== Prompt ==
Beginning with the line below that contains "Task: Switch to 亚太地区 region tab" and ending with the line that contains "has width=557, height=330.", copy every line exactly. Copy nothing else.

== Supplied data ==
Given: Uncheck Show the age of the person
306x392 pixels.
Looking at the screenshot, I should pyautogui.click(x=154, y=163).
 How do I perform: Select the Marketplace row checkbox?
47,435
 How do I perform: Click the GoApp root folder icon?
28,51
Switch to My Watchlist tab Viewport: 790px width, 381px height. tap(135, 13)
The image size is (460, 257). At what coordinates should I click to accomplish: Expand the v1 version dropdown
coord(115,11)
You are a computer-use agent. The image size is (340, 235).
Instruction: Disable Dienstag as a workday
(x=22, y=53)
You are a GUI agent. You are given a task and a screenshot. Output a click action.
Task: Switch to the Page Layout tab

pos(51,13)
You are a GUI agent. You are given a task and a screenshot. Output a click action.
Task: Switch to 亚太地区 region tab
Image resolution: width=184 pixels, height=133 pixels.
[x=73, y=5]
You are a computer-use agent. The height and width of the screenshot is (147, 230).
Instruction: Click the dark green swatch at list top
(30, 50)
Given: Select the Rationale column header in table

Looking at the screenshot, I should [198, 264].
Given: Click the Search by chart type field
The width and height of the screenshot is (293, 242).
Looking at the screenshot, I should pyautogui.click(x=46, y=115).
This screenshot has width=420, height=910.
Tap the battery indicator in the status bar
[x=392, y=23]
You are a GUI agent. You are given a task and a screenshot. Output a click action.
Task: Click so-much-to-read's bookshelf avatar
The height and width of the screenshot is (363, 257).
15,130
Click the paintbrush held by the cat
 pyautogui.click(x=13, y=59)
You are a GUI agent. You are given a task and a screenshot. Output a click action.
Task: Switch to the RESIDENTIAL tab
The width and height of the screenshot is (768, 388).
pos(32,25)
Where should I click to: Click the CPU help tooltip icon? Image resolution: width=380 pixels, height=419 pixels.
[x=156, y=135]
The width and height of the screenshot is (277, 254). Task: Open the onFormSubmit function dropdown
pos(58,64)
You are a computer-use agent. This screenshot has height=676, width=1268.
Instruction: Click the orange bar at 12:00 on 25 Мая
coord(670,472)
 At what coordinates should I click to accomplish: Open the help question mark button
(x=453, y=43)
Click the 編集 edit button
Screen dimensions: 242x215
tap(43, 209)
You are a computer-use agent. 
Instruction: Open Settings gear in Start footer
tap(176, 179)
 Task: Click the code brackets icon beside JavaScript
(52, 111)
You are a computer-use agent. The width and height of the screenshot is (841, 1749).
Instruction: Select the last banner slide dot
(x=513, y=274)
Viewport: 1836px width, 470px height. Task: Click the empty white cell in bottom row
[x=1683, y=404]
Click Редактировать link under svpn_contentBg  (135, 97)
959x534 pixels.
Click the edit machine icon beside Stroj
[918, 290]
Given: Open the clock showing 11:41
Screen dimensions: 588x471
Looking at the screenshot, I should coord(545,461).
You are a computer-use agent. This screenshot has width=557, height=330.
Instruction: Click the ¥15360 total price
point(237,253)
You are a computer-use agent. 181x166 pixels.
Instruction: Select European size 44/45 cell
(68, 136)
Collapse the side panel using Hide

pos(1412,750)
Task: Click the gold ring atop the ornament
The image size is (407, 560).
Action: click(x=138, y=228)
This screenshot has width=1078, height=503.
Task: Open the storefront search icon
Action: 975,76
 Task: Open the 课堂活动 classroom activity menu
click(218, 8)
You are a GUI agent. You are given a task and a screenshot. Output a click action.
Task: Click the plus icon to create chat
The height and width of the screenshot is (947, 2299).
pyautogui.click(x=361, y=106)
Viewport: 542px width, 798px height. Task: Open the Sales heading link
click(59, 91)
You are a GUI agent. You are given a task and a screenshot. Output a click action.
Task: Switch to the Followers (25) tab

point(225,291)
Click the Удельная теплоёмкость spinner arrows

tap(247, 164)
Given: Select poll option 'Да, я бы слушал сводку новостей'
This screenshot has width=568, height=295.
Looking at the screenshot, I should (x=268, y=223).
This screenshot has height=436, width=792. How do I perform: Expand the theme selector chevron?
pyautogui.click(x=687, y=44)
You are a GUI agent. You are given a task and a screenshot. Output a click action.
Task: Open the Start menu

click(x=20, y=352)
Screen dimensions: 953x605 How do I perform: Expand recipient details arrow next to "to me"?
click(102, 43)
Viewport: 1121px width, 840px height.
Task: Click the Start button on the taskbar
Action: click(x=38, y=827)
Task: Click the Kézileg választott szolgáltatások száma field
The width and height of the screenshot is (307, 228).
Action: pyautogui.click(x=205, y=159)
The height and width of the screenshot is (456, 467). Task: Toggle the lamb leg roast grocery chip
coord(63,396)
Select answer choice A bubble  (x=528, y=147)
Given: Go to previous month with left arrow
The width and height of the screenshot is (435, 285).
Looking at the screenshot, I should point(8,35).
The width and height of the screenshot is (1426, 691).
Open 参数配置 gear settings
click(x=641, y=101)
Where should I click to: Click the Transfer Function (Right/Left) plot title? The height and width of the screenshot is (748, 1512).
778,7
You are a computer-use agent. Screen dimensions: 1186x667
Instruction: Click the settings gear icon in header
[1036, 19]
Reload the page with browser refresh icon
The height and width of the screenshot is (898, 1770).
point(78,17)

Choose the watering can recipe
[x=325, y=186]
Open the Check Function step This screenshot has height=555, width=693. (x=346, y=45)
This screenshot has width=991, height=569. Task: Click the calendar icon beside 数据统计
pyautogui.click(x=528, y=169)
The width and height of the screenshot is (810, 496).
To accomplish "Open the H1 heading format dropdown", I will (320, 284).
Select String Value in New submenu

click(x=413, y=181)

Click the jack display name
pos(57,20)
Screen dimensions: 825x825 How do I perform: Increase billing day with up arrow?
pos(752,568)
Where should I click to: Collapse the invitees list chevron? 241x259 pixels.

== Task output ==
Task: Switch to 亚太地区 region tab
Image resolution: width=184 pixels, height=133 pixels.
[x=73, y=5]
You are a computer-use agent. The height and width of the screenshot is (147, 230).
Instruction: Click the dark green swatch at list top
(30, 50)
Given: Select the Rationale column header in table

Looking at the screenshot, I should [198, 264].
Given: Click the Search by chart type field
The width and height of the screenshot is (293, 242).
Looking at the screenshot, I should pyautogui.click(x=46, y=115).
This screenshot has width=420, height=910.
Tap the battery indicator in the status bar
[x=392, y=23]
You are a GUI agent. You are given a task and a screenshot. Output a click action.
Task: Click so-much-to-read's bookshelf avatar
The height and width of the screenshot is (363, 257).
15,130
Click the paintbrush held by the cat
 pyautogui.click(x=13, y=59)
You are a GUI agent. You are given a task and a screenshot. Output a click action.
Task: Switch to the RESIDENTIAL tab
The width and height of the screenshot is (768, 388).
pos(32,25)
Where should I click to: Click the CPU help tooltip icon? Image resolution: width=380 pixels, height=419 pixels.
[x=156, y=135]
The width and height of the screenshot is (277, 254). Task: Open the onFormSubmit function dropdown
pos(58,64)
You are a computer-use agent. This screenshot has height=676, width=1268.
Instruction: Click the orange bar at 12:00 on 25 Мая
coord(670,472)
 At what coordinates should I click to accomplish: Open the help question mark button
(x=453, y=43)
Click the 編集 edit button
Screen dimensions: 242x215
tap(43, 209)
You are a computer-use agent. 
Instruction: Open Settings gear in Start footer
tap(176, 179)
 Task: Click the code brackets icon beside JavaScript
(52, 111)
You are a computer-use agent. The width and height of the screenshot is (841, 1749).
Instruction: Select the last banner slide dot
(x=513, y=274)
Viewport: 1836px width, 470px height. Task: Click the empty white cell in bottom row
[x=1683, y=404]
Click Редактировать link under svpn_contentBg  (135, 97)
959x534 pixels.
Click the edit machine icon beside Stroj
[918, 290]
Given: Open the clock showing 11:41
Screen dimensions: 588x471
Looking at the screenshot, I should coord(545,461).
You are a computer-use agent. This screenshot has width=557, height=330.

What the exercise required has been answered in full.